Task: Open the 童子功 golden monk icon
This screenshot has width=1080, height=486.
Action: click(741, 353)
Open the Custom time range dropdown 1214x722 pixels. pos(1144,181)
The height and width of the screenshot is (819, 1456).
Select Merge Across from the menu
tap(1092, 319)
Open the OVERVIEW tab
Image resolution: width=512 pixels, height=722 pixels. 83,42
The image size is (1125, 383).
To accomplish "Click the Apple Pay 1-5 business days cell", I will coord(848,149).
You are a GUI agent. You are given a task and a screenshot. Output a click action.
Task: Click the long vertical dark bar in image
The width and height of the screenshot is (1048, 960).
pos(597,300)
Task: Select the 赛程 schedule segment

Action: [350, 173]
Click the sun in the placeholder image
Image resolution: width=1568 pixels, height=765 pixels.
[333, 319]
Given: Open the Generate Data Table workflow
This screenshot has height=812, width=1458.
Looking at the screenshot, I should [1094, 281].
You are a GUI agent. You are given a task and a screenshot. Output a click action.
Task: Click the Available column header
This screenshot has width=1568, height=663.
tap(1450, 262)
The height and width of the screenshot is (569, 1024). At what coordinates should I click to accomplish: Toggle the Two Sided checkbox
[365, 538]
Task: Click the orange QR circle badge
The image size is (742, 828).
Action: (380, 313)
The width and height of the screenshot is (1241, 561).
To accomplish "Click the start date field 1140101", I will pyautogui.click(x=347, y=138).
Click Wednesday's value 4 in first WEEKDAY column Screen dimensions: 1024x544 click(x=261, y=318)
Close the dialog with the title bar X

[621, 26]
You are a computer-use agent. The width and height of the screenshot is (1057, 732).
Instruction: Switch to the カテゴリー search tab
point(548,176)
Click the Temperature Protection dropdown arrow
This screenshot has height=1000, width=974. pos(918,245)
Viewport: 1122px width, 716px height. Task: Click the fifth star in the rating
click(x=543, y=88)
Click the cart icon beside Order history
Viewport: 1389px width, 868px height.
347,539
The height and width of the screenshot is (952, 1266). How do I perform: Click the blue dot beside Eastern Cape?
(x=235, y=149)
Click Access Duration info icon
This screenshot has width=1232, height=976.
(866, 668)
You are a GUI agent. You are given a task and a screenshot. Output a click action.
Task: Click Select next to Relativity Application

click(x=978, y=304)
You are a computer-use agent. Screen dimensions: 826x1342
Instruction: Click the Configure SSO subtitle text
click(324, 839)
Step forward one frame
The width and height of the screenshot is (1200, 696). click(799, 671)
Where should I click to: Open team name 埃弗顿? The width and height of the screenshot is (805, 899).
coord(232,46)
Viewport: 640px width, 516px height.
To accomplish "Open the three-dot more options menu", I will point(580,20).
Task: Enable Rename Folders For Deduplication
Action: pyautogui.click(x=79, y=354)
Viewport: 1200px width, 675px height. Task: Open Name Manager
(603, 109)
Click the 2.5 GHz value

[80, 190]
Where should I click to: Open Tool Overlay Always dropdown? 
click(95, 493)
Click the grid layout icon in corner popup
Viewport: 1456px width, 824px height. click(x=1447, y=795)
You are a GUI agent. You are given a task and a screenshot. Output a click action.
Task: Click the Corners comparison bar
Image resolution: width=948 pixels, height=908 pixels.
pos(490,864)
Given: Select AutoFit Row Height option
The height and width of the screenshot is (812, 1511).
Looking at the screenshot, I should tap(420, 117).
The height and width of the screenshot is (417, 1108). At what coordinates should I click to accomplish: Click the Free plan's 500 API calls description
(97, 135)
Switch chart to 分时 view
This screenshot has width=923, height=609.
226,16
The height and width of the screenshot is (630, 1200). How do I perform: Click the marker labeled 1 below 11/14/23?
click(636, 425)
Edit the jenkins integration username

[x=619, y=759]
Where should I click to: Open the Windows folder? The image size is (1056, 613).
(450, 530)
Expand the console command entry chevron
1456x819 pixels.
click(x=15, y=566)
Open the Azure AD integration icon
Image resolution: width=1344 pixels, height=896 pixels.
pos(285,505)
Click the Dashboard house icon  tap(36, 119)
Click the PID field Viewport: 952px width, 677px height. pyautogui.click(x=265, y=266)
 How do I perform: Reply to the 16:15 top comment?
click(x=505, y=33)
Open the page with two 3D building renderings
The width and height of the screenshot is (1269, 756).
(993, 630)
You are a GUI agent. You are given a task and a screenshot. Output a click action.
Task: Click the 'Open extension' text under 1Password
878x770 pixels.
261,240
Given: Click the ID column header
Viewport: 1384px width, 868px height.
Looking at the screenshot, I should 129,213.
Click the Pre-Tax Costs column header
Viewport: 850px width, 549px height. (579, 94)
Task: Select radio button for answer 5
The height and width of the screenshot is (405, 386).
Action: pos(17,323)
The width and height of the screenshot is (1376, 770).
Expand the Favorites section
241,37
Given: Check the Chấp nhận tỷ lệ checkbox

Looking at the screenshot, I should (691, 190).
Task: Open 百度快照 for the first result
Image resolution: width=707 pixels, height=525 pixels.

···

Recast the part of the records that opens with the line containing "How do I perform: Reply" and closes with the last line of the records as a Markdown table. Use the columns Row and Line, number each line, and leave out blank lines.

#### Correct response
| Row | Line |
|---|---|
| 1 |  How do I perform: Reply to the 16:15 top comment? |
| 2 | click(x=505, y=33) |
| 3 | Open the page with two 3D building renderings |
| 4 | The width and height of the screenshot is (1269, 756). |
| 5 | (993, 630) |
| 6 | You are a GUI agent. You are given a task and a screenshot. Output a click action. |
| 7 | Task: Click the 'Open extension' text under 1Password |
| 8 | 878x770 pixels. |
| 9 | 261,240 |
| 10 | Given: Click the ID column header |
| 11 | Viewport: 1384px width, 868px height. |
| 12 | Looking at the screenshot, I should 129,213. |
| 13 | Click the Pre-Tax Costs column header |
| 14 | Viewport: 850px width, 549px height. (579, 94) |
| 15 | Task: Select radio button for answer 5 |
| 16 | The height and width of the screenshot is (405, 386). |
| 17 | Action: pos(17,323) |
| 18 | The width and height of the screenshot is (1376, 770). |
| 19 | Expand the Favorites section |
| 20 | 241,37 |
| 21 | Given: Check the Chấp nhận tỷ lệ checkbox |
| 22 | Looking at the screenshot, I should (691, 190). |
| 23 | Task: Open 百度快照 for the first result |
| 24 | Image resolution: width=707 pixels, height=525 pixels. |